For the records below, print the lines from the line with "Toggle the 勾选 switch for 微型单电套机 row" through the line with "Open the Providers: All filter dropdown" exactly as written; include both end lines and exclude the rest.

= Source information =
==========
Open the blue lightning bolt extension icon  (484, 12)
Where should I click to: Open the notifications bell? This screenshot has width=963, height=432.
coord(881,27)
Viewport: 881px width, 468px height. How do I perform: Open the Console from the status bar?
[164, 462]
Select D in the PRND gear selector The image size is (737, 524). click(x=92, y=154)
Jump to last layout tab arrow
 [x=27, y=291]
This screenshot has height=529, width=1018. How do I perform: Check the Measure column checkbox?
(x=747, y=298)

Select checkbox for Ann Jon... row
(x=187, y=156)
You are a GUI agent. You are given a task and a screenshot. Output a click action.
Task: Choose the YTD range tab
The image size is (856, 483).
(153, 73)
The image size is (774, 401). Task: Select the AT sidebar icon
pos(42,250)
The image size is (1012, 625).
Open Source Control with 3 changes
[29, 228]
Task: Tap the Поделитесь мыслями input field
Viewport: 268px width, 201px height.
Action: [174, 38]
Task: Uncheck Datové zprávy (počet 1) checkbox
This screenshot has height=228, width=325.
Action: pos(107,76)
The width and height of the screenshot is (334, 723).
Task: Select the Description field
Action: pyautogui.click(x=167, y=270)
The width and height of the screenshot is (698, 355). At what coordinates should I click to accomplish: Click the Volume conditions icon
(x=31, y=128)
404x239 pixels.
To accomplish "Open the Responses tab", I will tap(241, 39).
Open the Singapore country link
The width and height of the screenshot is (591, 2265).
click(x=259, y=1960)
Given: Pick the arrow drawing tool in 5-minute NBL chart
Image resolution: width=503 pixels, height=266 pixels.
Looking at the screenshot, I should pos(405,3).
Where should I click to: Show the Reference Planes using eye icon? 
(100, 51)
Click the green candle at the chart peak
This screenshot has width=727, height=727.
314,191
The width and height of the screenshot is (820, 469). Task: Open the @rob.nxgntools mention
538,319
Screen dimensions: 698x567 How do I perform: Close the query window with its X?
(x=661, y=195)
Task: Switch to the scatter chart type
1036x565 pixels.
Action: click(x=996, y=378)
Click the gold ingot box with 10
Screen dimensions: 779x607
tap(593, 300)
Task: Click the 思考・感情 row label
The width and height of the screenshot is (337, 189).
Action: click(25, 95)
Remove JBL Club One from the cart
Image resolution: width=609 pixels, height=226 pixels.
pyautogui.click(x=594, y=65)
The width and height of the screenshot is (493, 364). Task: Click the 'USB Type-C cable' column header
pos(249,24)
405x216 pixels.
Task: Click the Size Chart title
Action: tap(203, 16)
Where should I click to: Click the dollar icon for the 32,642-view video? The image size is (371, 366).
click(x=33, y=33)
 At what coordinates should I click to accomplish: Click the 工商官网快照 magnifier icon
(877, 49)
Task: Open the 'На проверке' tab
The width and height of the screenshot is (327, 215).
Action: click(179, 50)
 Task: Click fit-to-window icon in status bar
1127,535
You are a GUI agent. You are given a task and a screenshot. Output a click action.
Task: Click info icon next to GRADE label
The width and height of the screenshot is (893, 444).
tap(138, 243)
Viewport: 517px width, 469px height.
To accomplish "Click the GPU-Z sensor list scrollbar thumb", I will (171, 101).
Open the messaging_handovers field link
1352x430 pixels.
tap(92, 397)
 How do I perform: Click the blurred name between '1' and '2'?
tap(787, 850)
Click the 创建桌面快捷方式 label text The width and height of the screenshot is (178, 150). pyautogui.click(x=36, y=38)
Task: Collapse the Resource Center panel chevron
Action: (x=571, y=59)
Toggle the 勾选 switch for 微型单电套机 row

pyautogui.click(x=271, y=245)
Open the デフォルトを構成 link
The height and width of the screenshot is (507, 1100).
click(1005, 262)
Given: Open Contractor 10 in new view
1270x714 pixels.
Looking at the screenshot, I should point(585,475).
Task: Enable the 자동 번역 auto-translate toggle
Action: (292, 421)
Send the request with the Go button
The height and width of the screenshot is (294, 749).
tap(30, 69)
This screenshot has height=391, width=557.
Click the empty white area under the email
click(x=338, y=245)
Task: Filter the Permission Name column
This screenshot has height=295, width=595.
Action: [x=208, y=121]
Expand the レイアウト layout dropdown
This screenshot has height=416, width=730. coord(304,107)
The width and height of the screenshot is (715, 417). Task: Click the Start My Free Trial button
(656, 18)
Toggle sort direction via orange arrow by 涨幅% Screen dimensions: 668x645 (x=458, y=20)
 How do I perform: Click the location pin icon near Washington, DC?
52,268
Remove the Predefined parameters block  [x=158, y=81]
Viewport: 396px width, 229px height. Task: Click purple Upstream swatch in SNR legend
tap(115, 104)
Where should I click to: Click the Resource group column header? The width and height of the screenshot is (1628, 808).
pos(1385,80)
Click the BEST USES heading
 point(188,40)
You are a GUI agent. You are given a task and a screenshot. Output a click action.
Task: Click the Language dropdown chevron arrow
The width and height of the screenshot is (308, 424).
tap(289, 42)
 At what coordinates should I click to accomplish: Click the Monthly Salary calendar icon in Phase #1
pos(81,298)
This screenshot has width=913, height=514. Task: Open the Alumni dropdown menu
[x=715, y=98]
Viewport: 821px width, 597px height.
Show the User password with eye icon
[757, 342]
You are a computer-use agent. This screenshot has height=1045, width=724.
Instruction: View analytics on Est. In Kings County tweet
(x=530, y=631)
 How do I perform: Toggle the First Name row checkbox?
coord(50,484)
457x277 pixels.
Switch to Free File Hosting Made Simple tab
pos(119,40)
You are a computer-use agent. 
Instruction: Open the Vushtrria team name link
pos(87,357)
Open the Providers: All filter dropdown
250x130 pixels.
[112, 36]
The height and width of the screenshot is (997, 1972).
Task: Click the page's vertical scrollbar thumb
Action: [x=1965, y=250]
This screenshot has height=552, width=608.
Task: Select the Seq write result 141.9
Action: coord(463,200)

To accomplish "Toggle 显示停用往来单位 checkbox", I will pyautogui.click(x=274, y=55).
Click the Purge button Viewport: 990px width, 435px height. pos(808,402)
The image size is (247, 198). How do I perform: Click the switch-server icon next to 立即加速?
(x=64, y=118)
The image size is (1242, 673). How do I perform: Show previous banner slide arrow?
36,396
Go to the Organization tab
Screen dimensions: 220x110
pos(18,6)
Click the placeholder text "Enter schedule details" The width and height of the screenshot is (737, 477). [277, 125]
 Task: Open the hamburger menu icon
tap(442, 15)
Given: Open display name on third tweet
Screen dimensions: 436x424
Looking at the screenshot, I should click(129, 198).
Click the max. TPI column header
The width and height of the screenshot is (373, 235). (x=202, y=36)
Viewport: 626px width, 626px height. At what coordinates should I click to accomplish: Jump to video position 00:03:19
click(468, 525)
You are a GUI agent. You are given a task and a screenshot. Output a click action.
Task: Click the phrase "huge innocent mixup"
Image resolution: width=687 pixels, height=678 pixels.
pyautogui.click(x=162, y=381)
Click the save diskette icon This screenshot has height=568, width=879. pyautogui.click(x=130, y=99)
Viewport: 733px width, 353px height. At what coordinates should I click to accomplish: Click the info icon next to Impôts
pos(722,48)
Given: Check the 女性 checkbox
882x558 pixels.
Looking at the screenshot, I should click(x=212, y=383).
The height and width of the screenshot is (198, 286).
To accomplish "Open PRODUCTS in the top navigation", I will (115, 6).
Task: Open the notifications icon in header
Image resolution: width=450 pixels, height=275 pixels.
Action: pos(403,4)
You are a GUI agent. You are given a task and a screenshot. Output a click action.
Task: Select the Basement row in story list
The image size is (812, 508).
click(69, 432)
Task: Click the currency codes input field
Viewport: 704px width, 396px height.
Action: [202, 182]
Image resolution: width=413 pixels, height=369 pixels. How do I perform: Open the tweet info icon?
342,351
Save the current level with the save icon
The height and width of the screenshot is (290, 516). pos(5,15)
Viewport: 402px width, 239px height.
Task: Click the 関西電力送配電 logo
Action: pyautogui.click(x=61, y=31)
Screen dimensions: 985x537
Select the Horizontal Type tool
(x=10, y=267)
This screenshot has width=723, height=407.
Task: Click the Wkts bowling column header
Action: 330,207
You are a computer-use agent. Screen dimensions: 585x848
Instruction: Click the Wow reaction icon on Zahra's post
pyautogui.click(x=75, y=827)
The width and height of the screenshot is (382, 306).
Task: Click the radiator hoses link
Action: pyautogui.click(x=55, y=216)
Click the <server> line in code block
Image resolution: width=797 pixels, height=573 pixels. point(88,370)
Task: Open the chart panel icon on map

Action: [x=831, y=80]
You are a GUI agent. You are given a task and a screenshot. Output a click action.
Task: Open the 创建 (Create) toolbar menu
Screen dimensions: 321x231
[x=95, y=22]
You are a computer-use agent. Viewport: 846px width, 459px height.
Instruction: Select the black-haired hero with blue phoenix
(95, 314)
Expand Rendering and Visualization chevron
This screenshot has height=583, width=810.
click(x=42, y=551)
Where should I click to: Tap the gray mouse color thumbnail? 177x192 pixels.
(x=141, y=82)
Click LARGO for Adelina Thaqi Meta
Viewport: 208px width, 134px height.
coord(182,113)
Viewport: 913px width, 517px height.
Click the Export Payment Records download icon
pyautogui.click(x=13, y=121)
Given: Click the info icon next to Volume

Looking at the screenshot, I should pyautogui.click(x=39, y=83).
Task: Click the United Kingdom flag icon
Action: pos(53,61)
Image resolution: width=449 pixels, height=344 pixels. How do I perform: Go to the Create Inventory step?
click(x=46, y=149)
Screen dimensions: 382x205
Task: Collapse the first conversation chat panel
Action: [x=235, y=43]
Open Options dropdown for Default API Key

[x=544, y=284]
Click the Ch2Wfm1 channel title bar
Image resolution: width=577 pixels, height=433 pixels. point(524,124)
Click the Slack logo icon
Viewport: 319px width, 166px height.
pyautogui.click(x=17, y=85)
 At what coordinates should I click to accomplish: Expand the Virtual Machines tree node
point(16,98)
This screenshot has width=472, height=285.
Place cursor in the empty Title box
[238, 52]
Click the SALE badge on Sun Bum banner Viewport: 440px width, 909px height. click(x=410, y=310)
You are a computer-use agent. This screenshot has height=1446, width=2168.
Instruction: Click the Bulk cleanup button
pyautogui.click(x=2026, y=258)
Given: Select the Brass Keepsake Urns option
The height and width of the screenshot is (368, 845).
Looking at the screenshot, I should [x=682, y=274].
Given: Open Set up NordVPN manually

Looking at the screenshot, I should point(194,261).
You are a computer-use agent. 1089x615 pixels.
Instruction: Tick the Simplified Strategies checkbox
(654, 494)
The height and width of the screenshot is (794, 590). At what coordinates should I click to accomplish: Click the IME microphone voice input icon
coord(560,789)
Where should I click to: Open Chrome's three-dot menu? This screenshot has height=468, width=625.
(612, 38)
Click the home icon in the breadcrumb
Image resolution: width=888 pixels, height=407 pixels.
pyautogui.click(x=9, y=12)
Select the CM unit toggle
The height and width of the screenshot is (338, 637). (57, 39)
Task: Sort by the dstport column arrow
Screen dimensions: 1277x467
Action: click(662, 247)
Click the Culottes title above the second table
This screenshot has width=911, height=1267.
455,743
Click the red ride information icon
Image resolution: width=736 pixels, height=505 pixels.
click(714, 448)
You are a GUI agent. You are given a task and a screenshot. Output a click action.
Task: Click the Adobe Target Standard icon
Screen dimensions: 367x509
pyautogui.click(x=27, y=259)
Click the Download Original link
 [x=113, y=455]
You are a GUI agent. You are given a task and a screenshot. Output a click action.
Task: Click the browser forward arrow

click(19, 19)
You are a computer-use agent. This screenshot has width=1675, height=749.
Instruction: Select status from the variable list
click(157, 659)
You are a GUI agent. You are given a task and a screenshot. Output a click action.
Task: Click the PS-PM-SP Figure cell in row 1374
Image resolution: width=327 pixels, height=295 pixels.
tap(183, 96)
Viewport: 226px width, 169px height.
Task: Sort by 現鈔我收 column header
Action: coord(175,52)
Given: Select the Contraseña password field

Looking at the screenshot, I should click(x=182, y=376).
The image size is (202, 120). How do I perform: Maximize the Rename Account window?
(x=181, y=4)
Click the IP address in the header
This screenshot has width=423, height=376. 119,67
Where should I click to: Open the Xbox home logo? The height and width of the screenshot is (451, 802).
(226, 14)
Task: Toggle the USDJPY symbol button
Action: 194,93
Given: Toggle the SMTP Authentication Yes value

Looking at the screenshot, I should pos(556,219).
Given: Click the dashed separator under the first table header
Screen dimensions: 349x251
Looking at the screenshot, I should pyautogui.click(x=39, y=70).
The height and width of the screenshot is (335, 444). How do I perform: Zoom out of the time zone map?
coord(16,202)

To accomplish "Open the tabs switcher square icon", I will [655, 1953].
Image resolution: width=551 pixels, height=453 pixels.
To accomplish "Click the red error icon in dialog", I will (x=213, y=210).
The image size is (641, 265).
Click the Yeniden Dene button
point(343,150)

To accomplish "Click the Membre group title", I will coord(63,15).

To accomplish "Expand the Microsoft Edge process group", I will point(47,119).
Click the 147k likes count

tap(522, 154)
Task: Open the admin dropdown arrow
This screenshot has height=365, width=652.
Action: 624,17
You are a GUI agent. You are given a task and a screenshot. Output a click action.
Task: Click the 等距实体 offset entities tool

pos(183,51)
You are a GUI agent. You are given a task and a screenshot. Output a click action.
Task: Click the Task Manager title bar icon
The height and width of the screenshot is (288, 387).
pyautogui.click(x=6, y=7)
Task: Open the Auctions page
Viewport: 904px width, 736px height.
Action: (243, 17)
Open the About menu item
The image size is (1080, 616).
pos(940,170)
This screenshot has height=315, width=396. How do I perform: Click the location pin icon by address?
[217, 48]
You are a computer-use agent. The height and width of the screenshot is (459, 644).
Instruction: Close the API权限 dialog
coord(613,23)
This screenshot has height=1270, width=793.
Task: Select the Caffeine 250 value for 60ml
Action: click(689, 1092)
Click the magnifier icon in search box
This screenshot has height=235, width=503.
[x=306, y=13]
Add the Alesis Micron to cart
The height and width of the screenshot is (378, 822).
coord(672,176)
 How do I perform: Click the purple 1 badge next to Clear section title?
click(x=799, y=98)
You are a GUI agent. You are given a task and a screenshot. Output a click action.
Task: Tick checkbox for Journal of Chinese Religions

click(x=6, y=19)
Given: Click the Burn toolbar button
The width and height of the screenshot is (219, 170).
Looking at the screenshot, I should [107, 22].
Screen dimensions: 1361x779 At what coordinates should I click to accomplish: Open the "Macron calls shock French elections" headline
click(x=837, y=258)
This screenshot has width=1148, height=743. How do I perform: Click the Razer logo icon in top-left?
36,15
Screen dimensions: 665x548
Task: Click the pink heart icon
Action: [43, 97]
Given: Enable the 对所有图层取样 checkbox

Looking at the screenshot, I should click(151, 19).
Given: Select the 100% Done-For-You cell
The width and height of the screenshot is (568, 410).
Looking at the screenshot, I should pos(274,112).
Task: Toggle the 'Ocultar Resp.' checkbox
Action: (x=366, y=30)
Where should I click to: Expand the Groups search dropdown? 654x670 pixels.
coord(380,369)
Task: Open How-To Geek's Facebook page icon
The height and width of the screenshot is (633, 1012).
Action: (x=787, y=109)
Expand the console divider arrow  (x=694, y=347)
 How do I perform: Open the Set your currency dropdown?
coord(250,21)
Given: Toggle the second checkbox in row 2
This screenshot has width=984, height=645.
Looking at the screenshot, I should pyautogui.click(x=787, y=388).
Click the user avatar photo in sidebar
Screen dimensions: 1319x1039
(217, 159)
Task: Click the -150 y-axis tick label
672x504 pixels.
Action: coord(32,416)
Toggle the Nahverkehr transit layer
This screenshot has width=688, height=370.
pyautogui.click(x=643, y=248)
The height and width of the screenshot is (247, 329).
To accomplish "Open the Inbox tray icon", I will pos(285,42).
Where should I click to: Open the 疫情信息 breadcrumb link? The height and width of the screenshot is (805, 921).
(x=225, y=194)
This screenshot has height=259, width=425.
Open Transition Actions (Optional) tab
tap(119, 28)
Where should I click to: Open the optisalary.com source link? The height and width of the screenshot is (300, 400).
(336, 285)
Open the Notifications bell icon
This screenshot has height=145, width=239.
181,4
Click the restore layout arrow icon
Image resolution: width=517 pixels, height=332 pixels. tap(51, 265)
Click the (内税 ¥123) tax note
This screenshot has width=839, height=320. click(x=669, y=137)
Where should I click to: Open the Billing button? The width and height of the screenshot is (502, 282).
==========
= Result of the task =
Toggle the 勾选 switch for 微型单电套机 row

pyautogui.click(x=271, y=245)
Open the デフォルトを構成 link
The height and width of the screenshot is (507, 1100).
click(1005, 262)
Given: Open Contractor 10 in new view
1270x714 pixels.
Looking at the screenshot, I should point(585,475).
Task: Enable the 자동 번역 auto-translate toggle
Action: (292, 421)
Send the request with the Go button
The height and width of the screenshot is (294, 749).
tap(30, 69)
This screenshot has height=391, width=557.
Click the empty white area under the email
click(x=338, y=245)
Task: Filter the Permission Name column
This screenshot has height=295, width=595.
Action: [x=208, y=121]
Expand the レイアウト layout dropdown
This screenshot has height=416, width=730. coord(304,107)
The width and height of the screenshot is (715, 417). Task: Click the Start My Free Trial button
(656, 18)
Toggle sort direction via orange arrow by 涨幅% Screen dimensions: 668x645 (x=458, y=20)
 How do I perform: Click the location pin icon near Washington, DC?
52,268
Remove the Predefined parameters block  [x=158, y=81]
Viewport: 396px width, 229px height. Task: Click purple Upstream swatch in SNR legend
tap(115, 104)
Where should I click to: Click the Resource group column header? The width and height of the screenshot is (1628, 808).
pos(1385,80)
Click the BEST USES heading
 point(188,40)
You are a GUI agent. You are given a task and a screenshot. Output a click action.
Task: Click the Language dropdown chevron arrow
The width and height of the screenshot is (308, 424).
tap(289, 42)
 At what coordinates should I click to accomplish: Click the Monthly Salary calendar icon in Phase #1
pos(81,298)
This screenshot has width=913, height=514. Task: Open the Alumni dropdown menu
[x=715, y=98]
Viewport: 821px width, 597px height.
Show the User password with eye icon
[757, 342]
You are a computer-use agent. This screenshot has height=1045, width=724.
Instruction: View analytics on Est. In Kings County tweet
(x=530, y=631)
 How do I perform: Toggle the First Name row checkbox?
coord(50,484)
457x277 pixels.
Switch to Free File Hosting Made Simple tab
pos(119,40)
You are a computer-use agent. 
Instruction: Open the Vushtrria team name link
pos(87,357)
Open the Providers: All filter dropdown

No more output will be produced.